▸ Provided text
....

Command line interface to the openEQUELLA REST APIs.
WARNING use at your own risk. In particular, PUT
and POST
requests do not lock the resources they're editing. Safe for GET
ting information, though.
Install node, install equella-cli globally with npm i -g equella-cli
, and configure an .equellarc file. The rc file can live in your user's home directory, the working directory where you're running eq
commands, or any parent of the working directory. Really, anywhere that rc
looks. At a bare minimum, the rc file looks like:
{
"root": "https://equella.mydomain.edu",
"token": "abcd1234-ab12-1234-12ab-abcd1234abcd"
}
Any option listed in the endpoints documentation can also be given a default in the rc file; the name of the configuration option is simply the command line flag minus the two leading hyphens. Values specified on the command line override rc values. Here are some potential options:
{
"debug": true, // log URLs of all requests to stderr
"fullterm": false, // don't search full taxonomy term path
"collections": "6b755832-4070-73d2-77b3-3febcc1f5fad", // search only this collection
}
Consult the openEQUELLA REST API guide for instructions on generating an OAUTH token. It involves configuring a client, then visiting https://equella.mydomain.edu/oauth/authorize?response_type=token&client_id=$CLIENT_ID&redirect_uri=default
See the endpoints document for documentation on options and shortcuts related to specific API endpoints like taxonomy, groups, search, and items.
Helpful things. URLs open in your default browser.
eq help
- help docs for the command itself
eq login
— sign into EQUELLA using credentials in .equellarc file or --username
and --password
flags passed on the command line
eq docs
, eq apidocs
— open the API documentation URL
eq launch
- run the new admin console launcher, requires a launcherPath
option that points to the script.
eq admin
, eq console
— opens the download URL for the EQUELLA admin console Java app
If you don't use one of the shortcuts for the various API endpoints, eq
defaults to making HTTP requests to your server. It defaults to HTTP GET but you can specify other methods with the --method
flag. This fallback allows eq
to work with API functionality that hasn't been implemented yet.

....

(Target pointing data)
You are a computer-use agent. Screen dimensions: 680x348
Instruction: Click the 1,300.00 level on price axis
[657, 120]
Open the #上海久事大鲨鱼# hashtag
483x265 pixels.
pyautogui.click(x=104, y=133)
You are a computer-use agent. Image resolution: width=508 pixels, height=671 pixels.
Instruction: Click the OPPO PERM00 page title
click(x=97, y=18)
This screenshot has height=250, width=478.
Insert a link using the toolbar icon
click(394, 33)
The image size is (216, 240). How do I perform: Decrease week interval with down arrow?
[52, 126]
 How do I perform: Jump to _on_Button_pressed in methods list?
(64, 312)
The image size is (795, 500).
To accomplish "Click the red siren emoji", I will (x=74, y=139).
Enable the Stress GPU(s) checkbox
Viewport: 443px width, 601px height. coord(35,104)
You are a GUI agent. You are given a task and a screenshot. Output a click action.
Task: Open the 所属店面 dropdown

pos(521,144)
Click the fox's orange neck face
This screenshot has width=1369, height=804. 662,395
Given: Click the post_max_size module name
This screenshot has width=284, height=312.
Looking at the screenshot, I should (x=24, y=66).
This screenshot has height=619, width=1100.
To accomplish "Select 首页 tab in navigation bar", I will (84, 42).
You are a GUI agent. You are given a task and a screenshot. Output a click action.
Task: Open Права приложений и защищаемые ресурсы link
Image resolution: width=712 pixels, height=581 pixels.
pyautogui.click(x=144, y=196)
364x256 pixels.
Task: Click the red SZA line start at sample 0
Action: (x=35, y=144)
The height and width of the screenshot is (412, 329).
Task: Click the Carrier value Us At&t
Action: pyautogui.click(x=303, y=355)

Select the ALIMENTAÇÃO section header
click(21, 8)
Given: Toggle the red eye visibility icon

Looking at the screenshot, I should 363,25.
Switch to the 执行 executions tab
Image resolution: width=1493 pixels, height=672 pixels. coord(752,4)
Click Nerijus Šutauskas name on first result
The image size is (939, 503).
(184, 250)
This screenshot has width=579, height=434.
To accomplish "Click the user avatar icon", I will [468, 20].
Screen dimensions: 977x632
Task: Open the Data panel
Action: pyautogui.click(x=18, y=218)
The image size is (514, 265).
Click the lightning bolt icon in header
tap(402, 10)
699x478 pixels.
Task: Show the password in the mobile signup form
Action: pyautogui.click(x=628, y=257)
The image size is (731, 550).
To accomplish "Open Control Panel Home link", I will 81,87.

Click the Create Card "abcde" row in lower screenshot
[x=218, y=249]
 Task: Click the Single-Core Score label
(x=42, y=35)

....

▸ Parts of the exercise
[1] Write out the passage of the equella-cli readme starting at "Helpful things. URLs" and ending at "to the script.".
[2] Please repeat the records word for word, starting at their first line and ending at the line that contains "will (84, 42).", with that line included.

▸ Outputs by task
[1]
Helpful things. URLs open in your default browser.
eq help
- help docs for the command itself
eq login
— sign into EQUELLA using credentials in .equellarc file or --username
and --password
flags passed on the command line
eq docs
, eq apidocs
— open the API documentation URL
eq launch
- run the new admin console launcher, requires a launcherPath
option that points to the script.

[2]
You are a computer-use agent. Screen dimensions: 680x348
Instruction: Click the 1,300.00 level on price axis
[657, 120]
Open the #上海久事大鲨鱼# hashtag
483x265 pixels.
pyautogui.click(x=104, y=133)
You are a computer-use agent. Image resolution: width=508 pixels, height=671 pixels.
Instruction: Click the OPPO PERM00 page title
click(x=97, y=18)
This screenshot has height=250, width=478.
Insert a link using the toolbar icon
click(394, 33)
The image size is (216, 240). How do I perform: Decrease week interval with down arrow?
[52, 126]
 How do I perform: Jump to _on_Button_pressed in methods list?
(64, 312)
The image size is (795, 500).
To accomplish "Click the red siren emoji", I will (x=74, y=139).
Enable the Stress GPU(s) checkbox
Viewport: 443px width, 601px height. coord(35,104)
You are a GUI agent. You are given a task and a screenshot. Output a click action.
Task: Open the 所属店面 dropdown

pos(521,144)
Click the fox's orange neck face
This screenshot has width=1369, height=804. 662,395
Given: Click the post_max_size module name
This screenshot has width=284, height=312.
Looking at the screenshot, I should (x=24, y=66).
This screenshot has height=619, width=1100.
To accomplish "Select 首页 tab in navigation bar", I will (84, 42).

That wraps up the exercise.